- Work task -
All of the data below needs to be set down again, exactly as shown.

- Exercise materials -
::::::::::

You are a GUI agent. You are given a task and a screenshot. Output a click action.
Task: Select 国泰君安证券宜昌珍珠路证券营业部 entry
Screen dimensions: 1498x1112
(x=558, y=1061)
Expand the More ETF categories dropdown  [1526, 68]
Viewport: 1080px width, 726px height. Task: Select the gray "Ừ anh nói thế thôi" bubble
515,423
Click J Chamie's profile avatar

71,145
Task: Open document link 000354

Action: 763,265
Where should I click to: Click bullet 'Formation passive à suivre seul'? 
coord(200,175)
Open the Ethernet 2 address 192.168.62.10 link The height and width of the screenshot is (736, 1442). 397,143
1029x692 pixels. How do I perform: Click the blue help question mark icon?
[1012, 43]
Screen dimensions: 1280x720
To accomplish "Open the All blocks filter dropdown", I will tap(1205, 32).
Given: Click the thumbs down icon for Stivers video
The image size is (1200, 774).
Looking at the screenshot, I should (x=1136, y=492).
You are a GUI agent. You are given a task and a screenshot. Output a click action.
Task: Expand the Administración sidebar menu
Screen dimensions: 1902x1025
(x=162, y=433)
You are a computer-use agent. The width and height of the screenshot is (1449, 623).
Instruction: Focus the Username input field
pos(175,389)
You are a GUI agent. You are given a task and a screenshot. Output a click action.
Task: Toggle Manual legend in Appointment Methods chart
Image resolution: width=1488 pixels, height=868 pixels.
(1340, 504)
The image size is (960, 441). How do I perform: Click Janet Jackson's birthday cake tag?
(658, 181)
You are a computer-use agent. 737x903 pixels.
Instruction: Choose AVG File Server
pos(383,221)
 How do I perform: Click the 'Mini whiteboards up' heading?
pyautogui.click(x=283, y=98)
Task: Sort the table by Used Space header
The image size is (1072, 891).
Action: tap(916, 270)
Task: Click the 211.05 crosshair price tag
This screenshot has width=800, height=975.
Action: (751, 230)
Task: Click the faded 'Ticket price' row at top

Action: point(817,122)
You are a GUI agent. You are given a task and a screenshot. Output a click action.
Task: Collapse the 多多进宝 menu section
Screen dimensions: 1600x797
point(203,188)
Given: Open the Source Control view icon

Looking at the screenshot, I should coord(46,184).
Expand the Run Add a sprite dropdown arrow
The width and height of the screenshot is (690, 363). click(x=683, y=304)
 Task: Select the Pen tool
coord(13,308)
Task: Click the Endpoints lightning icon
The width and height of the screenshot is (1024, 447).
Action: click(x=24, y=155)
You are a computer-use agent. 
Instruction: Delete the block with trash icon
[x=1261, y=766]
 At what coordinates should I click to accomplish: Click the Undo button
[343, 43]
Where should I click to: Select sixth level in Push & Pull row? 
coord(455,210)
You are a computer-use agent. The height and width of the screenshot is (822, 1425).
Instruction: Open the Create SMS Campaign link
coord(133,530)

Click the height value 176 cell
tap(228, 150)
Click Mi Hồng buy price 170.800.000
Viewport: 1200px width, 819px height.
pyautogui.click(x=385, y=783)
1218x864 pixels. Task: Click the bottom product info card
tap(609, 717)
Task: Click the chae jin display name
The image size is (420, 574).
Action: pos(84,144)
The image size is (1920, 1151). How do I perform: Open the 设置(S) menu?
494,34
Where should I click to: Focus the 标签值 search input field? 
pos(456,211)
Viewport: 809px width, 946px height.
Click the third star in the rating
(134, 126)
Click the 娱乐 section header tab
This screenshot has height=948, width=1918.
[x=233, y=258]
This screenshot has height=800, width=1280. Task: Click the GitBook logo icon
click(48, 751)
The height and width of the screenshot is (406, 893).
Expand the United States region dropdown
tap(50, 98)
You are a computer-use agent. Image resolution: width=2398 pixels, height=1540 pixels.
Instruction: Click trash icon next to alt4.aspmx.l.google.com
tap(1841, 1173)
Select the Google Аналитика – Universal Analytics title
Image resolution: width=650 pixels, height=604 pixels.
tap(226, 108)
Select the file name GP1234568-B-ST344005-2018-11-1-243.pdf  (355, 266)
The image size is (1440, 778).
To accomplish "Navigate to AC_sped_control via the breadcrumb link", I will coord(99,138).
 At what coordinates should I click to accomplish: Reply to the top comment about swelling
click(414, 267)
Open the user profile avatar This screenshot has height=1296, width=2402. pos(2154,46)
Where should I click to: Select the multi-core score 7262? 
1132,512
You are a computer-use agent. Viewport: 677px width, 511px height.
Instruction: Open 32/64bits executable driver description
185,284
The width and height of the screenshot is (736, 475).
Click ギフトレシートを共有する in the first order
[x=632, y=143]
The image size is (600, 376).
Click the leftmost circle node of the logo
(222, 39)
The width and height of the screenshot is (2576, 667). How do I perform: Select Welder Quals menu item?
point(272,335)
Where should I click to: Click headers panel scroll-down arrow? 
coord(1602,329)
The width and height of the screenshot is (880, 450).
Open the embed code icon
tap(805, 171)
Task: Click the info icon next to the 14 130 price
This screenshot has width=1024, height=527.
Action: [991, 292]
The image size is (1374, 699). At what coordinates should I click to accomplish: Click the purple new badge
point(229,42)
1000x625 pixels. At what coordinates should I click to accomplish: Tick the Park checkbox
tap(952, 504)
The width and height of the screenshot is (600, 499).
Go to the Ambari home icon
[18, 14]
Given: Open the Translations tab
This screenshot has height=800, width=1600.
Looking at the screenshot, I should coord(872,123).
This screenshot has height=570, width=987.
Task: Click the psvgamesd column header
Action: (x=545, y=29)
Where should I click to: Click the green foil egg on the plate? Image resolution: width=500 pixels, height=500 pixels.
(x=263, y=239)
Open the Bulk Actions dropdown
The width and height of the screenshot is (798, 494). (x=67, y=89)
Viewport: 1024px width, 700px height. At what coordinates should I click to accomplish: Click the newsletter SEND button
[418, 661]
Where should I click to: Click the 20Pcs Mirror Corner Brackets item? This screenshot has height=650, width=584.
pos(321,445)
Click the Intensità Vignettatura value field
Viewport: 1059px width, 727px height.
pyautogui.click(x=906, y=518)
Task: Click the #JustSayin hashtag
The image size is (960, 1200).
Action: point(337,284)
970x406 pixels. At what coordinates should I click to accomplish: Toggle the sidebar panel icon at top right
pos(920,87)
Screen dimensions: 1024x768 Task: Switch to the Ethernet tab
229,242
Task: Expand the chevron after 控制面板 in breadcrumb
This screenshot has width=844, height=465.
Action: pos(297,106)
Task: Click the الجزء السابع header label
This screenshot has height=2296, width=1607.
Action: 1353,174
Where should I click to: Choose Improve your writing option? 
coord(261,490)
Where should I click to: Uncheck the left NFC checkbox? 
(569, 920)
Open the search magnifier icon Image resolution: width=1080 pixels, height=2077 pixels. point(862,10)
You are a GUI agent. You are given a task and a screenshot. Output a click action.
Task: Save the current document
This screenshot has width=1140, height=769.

::::::::::

- Output for this exercise -
You are a GUI agent. You are given a task and a screenshot. Output a click action.
Task: Select 国泰君安证券宜昌珍珠路证券营业部 entry
Screen dimensions: 1498x1112
(x=558, y=1061)
Expand the More ETF categories dropdown  [1526, 68]
Viewport: 1080px width, 726px height. Task: Select the gray "Ừ anh nói thế thôi" bubble
515,423
Click J Chamie's profile avatar

71,145
Task: Open document link 000354

Action: 763,265
Where should I click to: Click bullet 'Formation passive à suivre seul'? 
coord(200,175)
Open the Ethernet 2 address 192.168.62.10 link The height and width of the screenshot is (736, 1442). 397,143
1029x692 pixels. How do I perform: Click the blue help question mark icon?
[1012, 43]
Screen dimensions: 1280x720
To accomplish "Open the All blocks filter dropdown", I will tap(1205, 32).
Given: Click the thumbs down icon for Stivers video
The image size is (1200, 774).
Looking at the screenshot, I should (x=1136, y=492).
You are a GUI agent. You are given a task and a screenshot. Output a click action.
Task: Expand the Administración sidebar menu
Screen dimensions: 1902x1025
(x=162, y=433)
You are a computer-use agent. The width and height of the screenshot is (1449, 623).
Instruction: Focus the Username input field
pos(175,389)
You are a GUI agent. You are given a task and a screenshot. Output a click action.
Task: Toggle Manual legend in Appointment Methods chart
Image resolution: width=1488 pixels, height=868 pixels.
(1340, 504)
The image size is (960, 441). How do I perform: Click Janet Jackson's birthday cake tag?
(658, 181)
You are a computer-use agent. 737x903 pixels.
Instruction: Choose AVG File Server
pos(383,221)
 How do I perform: Click the 'Mini whiteboards up' heading?
pyautogui.click(x=283, y=98)
Task: Sort the table by Used Space header
The image size is (1072, 891).
Action: tap(916, 270)
Task: Click the 211.05 crosshair price tag
This screenshot has width=800, height=975.
Action: (751, 230)
Task: Click the faded 'Ticket price' row at top

Action: point(817,122)
You are a GUI agent. You are given a task and a screenshot. Output a click action.
Task: Collapse the 多多进宝 menu section
Screen dimensions: 1600x797
point(203,188)
Given: Open the Source Control view icon

Looking at the screenshot, I should coord(46,184).
Expand the Run Add a sprite dropdown arrow
The width and height of the screenshot is (690, 363). click(x=683, y=304)
 Task: Select the Pen tool
coord(13,308)
Task: Click the Endpoints lightning icon
The width and height of the screenshot is (1024, 447).
Action: click(x=24, y=155)
You are a computer-use agent. 
Instruction: Delete the block with trash icon
[x=1261, y=766]
 At what coordinates should I click to accomplish: Click the Undo button
[343, 43]
Where should I click to: Select sixth level in Push & Pull row? 
coord(455,210)
You are a computer-use agent. The height and width of the screenshot is (822, 1425).
Instruction: Open the Create SMS Campaign link
coord(133,530)

Click the height value 176 cell
tap(228, 150)
Click Mi Hồng buy price 170.800.000
Viewport: 1200px width, 819px height.
pyautogui.click(x=385, y=783)
1218x864 pixels. Task: Click the bottom product info card
tap(609, 717)
Task: Click the chae jin display name
The image size is (420, 574).
Action: pos(84,144)
The image size is (1920, 1151). How do I perform: Open the 设置(S) menu?
494,34
Where should I click to: Focus the 标签值 search input field? 
pos(456,211)
Viewport: 809px width, 946px height.
Click the third star in the rating
(134, 126)
Click the 娱乐 section header tab
This screenshot has height=948, width=1918.
[x=233, y=258]
This screenshot has height=800, width=1280. Task: Click the GitBook logo icon
click(48, 751)
The height and width of the screenshot is (406, 893).
Expand the United States region dropdown
tap(50, 98)
You are a computer-use agent. Image resolution: width=2398 pixels, height=1540 pixels.
Instruction: Click trash icon next to alt4.aspmx.l.google.com
tap(1841, 1173)
Select the Google Аналитика – Universal Analytics title
Image resolution: width=650 pixels, height=604 pixels.
tap(226, 108)
Select the file name GP1234568-B-ST344005-2018-11-1-243.pdf  (355, 266)
The image size is (1440, 778).
To accomplish "Navigate to AC_sped_control via the breadcrumb link", I will coord(99,138).
 At what coordinates should I click to accomplish: Reply to the top comment about swelling
click(414, 267)
Open the user profile avatar This screenshot has height=1296, width=2402. pos(2154,46)
Where should I click to: Select the multi-core score 7262? 
1132,512
You are a computer-use agent. Viewport: 677px width, 511px height.
Instruction: Open 32/64bits executable driver description
185,284
The width and height of the screenshot is (736, 475).
Click ギフトレシートを共有する in the first order
[x=632, y=143]
The image size is (600, 376).
Click the leftmost circle node of the logo
(222, 39)
The width and height of the screenshot is (2576, 667). How do I perform: Select Welder Quals menu item?
point(272,335)
Where should I click to: Click headers panel scroll-down arrow? 
coord(1602,329)
The width and height of the screenshot is (880, 450).
Open the embed code icon
tap(805, 171)
Task: Click the info icon next to the 14 130 price
This screenshot has width=1024, height=527.
Action: [991, 292]
The image size is (1374, 699). At what coordinates should I click to accomplish: Click the purple new badge
point(229,42)
1000x625 pixels. At what coordinates should I click to accomplish: Tick the Park checkbox
tap(952, 504)
The width and height of the screenshot is (600, 499).
Go to the Ambari home icon
[18, 14]
Given: Open the Translations tab
This screenshot has height=800, width=1600.
Looking at the screenshot, I should coord(872,123).
This screenshot has height=570, width=987.
Task: Click the psvgamesd column header
Action: (x=545, y=29)
Where should I click to: Click the green foil egg on the plate? Image resolution: width=500 pixels, height=500 pixels.
(x=263, y=239)
Open the Bulk Actions dropdown
The width and height of the screenshot is (798, 494). (x=67, y=89)
Viewport: 1024px width, 700px height. At what coordinates should I click to accomplish: Click the newsletter SEND button
[418, 661]
Where should I click to: Click the 20Pcs Mirror Corner Brackets item? This screenshot has height=650, width=584.
pos(321,445)
Click the Intensità Vignettatura value field
Viewport: 1059px width, 727px height.
pyautogui.click(x=906, y=518)
Task: Click the #JustSayin hashtag
The image size is (960, 1200).
Action: point(337,284)
970x406 pixels. At what coordinates should I click to accomplish: Toggle the sidebar panel icon at top right
pos(920,87)
Screen dimensions: 1024x768 Task: Switch to the Ethernet tab
229,242
Task: Expand the chevron after 控制面板 in breadcrumb
This screenshot has width=844, height=465.
Action: pos(297,106)
Task: Click the الجزء السابع header label
This screenshot has height=2296, width=1607.
Action: 1353,174
Where should I click to: Choose Improve your writing option? 
coord(261,490)
Where should I click to: Uncheck the left NFC checkbox? 
(569, 920)
Open the search magnifier icon Image resolution: width=1080 pixels, height=2077 pixels. point(862,10)
You are a GUI agent. You are given a task and a screenshot. Output a click action.
Task: Save the current document
This screenshot has width=1140, height=769.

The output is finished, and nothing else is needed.